◆ **EXTRACTED RECORDS**:
#####
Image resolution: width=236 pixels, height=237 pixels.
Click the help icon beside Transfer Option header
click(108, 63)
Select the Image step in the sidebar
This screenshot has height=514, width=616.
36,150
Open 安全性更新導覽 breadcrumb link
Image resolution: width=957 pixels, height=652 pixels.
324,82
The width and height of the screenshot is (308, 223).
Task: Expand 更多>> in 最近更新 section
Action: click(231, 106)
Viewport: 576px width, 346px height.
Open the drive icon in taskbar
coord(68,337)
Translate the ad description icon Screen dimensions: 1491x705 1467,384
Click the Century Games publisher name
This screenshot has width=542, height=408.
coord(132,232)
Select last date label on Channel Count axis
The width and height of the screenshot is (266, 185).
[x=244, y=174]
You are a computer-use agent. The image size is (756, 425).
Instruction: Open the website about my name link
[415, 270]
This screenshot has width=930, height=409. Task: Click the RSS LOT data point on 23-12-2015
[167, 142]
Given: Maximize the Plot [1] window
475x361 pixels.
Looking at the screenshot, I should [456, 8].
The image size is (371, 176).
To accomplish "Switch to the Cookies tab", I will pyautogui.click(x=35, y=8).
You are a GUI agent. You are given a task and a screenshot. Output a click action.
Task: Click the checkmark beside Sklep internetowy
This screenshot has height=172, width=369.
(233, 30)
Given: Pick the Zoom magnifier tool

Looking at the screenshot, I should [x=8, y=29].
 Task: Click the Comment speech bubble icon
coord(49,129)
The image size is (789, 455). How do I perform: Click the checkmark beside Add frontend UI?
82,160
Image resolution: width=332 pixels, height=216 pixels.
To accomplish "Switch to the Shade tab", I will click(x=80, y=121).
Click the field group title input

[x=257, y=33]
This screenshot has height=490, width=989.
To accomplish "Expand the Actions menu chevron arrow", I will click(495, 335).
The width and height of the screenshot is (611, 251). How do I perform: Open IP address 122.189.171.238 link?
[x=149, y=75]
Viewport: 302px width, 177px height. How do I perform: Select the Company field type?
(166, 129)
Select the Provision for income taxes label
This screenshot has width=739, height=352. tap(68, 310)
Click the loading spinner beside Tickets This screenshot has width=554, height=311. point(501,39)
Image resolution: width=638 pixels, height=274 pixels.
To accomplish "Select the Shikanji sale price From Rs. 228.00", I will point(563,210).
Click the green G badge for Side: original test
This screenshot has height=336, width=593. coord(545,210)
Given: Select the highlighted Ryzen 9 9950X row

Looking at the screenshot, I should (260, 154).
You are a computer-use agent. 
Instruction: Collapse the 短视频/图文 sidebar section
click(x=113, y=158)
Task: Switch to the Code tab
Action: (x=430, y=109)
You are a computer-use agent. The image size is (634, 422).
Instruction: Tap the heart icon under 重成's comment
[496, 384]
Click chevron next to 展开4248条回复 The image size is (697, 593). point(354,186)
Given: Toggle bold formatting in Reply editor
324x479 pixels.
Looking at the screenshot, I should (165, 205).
#####
The answer is the run of lines above from the line containing "475x361 pixels." through the line containing "You are a GUI", copied exactly and alone.

◆ **RESPONSE BELOW**:
475x361 pixels.
Looking at the screenshot, I should [456, 8].
The image size is (371, 176).
To accomplish "Switch to the Cookies tab", I will pyautogui.click(x=35, y=8).
You are a GUI agent. You are given a task and a screenshot. Output a click action.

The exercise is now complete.